LAS VEGAS — College Football Playoff executive director Rich Clark said he was “infuriated” by a leak that revealed SMU had made the field before the official CFP announcement on Sunday.
A minute before the Selection Sunday show began on ESPN, Brett McMurphy of the Action Network tweeted, “SMU is in @CFBPlayoff and Alabama is out …”
It wasn’t until 30 minutes into the show that ESPN revealed the bracket. McMurphy is a veteran sportswriter who has worked at ESPN and CBSSports.com, among other places.
That is believed to be the first time in the 11-year history of the CFP that a portion of the bracket was revealed before the official announcement.

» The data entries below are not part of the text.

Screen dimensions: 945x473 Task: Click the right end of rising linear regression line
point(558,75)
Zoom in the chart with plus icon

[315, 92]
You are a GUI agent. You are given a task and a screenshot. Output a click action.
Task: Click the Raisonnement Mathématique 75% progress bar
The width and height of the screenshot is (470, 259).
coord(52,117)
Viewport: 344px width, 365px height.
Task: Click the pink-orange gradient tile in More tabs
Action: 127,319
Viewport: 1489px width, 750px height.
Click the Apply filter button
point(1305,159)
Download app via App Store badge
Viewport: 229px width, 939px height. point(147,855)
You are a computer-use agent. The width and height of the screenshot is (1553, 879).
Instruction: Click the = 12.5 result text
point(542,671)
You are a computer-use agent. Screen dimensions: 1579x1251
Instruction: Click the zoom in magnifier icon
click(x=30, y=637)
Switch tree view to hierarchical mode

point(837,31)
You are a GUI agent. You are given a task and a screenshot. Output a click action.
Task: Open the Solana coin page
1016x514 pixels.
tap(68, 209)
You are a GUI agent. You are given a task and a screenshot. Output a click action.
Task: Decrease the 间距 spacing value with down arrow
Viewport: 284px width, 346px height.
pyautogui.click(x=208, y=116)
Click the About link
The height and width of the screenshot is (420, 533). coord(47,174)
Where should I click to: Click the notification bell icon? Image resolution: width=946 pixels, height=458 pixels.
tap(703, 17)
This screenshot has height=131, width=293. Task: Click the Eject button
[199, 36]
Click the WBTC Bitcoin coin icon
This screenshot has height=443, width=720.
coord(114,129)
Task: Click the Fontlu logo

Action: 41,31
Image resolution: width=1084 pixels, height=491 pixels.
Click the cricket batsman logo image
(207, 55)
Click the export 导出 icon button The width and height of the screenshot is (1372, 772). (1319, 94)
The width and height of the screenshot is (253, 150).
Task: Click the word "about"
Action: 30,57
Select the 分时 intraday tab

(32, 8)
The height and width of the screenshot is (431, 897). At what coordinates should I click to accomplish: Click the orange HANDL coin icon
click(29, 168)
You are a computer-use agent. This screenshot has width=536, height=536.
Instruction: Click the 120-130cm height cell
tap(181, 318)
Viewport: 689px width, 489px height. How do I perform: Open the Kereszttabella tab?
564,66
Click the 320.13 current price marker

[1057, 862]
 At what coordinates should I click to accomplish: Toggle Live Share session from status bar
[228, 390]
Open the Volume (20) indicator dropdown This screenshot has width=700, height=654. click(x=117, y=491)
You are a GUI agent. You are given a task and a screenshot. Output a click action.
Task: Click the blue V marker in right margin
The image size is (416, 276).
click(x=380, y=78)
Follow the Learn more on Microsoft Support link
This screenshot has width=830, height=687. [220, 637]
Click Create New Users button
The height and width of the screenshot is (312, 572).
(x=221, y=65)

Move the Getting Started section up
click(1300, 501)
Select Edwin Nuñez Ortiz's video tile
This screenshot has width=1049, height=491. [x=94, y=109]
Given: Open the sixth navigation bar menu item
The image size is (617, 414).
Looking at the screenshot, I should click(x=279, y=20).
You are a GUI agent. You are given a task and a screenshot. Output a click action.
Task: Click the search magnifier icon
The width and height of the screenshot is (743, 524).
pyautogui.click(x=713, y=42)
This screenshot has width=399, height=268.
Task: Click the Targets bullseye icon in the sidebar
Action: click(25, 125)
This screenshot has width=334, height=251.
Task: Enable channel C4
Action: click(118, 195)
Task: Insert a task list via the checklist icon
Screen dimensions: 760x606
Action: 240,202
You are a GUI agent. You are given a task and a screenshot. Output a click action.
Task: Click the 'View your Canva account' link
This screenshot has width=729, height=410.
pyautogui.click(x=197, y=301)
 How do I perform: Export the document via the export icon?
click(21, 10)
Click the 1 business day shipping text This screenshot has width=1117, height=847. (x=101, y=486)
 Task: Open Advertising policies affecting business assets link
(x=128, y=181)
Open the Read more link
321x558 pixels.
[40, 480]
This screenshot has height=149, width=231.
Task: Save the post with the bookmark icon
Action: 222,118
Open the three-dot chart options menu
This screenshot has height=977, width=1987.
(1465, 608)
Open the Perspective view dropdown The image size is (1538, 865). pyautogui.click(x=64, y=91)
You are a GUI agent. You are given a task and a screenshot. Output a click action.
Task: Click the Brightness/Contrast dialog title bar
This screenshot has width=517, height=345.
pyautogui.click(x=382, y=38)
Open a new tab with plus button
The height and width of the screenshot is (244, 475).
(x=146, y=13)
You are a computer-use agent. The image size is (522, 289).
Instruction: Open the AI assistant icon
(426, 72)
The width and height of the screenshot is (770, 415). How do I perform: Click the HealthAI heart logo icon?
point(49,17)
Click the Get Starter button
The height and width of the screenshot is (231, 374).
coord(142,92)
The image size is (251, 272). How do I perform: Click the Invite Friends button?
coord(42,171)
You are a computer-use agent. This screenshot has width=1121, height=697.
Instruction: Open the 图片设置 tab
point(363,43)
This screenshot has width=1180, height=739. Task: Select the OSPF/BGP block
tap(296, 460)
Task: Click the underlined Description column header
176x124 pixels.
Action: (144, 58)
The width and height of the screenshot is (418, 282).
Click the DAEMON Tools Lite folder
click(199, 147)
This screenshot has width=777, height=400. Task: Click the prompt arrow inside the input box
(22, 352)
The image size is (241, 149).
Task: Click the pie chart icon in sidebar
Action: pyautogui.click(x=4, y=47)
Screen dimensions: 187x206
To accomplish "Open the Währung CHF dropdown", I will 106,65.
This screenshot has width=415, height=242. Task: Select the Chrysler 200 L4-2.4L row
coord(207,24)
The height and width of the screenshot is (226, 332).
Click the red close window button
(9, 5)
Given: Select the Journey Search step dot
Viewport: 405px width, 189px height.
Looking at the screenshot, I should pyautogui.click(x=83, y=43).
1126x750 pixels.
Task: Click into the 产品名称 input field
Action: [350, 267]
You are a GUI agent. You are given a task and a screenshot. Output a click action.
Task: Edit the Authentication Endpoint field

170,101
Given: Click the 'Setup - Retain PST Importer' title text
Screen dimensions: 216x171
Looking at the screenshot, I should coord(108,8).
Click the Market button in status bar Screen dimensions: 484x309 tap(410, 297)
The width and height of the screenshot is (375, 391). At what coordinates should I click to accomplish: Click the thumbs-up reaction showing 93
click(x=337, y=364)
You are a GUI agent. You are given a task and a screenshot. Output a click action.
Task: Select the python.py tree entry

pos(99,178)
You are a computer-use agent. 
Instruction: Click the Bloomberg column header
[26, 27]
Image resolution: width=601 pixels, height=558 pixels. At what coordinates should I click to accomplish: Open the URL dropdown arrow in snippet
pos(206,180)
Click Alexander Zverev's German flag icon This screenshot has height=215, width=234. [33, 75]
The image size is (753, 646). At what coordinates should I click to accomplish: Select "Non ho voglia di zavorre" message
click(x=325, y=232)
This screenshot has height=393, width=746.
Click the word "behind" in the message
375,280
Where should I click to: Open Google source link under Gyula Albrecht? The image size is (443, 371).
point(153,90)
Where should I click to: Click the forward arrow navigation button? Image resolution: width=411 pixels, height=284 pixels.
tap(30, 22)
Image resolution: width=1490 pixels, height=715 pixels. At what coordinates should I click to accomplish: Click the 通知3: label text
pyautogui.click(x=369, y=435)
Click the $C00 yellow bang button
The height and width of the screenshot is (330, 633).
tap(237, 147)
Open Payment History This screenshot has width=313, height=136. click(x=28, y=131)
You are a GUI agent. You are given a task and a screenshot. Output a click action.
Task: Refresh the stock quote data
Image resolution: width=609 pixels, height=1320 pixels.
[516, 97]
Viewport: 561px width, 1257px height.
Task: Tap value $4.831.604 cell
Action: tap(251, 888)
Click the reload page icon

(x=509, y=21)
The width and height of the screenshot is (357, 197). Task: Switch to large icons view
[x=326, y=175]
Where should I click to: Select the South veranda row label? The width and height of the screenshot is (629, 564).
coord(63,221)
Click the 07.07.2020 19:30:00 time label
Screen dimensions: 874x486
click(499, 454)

“We addressed that,” Clark said Tuesday after speaking at the Sports Business Journal Intercollegiate Athletics Forum. “We don’t know how it happened. We addressed it with our staff, we [spoke] with the committee members to remind everybody of their commitment to keeping the rankings close hold [secret] until they’re actually revealed.”
Clark was asked if he was trying to find out specifically where the leak originated.
“We asked some questions, but, no,” he said.
“There’s a couple of different groups where it could come from,” Clark added. “ESPN, it could have been. It could have been one of our committee members. It could have been one of our staff members. The only person who I know it wasn’t, was me.”
SMU was a favorite to make the CFP over Alabama as the sun rose Sunday and odds only accelerated in SMU’s direction in the hours before the selection show.
Clark, a former Air Force lieutenant general, is in his first year of leading the CFP. The SMU-Alabama decision was considered one of the toughest 11th-hour decisions in CFP history. Eleven years ago, in the first CFP, the committee dropped TCU from third to sixth in the final rankings after it beat Iowa State by 52 points. Instead, Ohio State moved into the field after upsetting Wisconsin in the Big Ten Championship Game. The Buckeyes then won the first championship of the CFP era.
Last year, Florida State was excluded from the four-team field despite going 13-0 as ACC champion. A selection committee member told CBS Sports then that FSU was excluded because the committee concluded the Seminoles couldn’t win the national championship without injured quarterback Jordan Travis. The CFP protocol doesn’t include language about the ability to win a national championship.
“Don’t know who did it, but whoever did it, you know who you are, but you were wrong,” Clark said. “And you betrayed the whole group in the process. It was a hard conversation, but I did that with everyone.”
Clark found out about the leak from his son Milo, currently in the Air Force and stationed in San Angelo, Texas.
“He said, ‘Dad, Dad, did you see this? … Is this true? Did someone leak?’ And I was just like, ‘Oh my God,'” Clark said.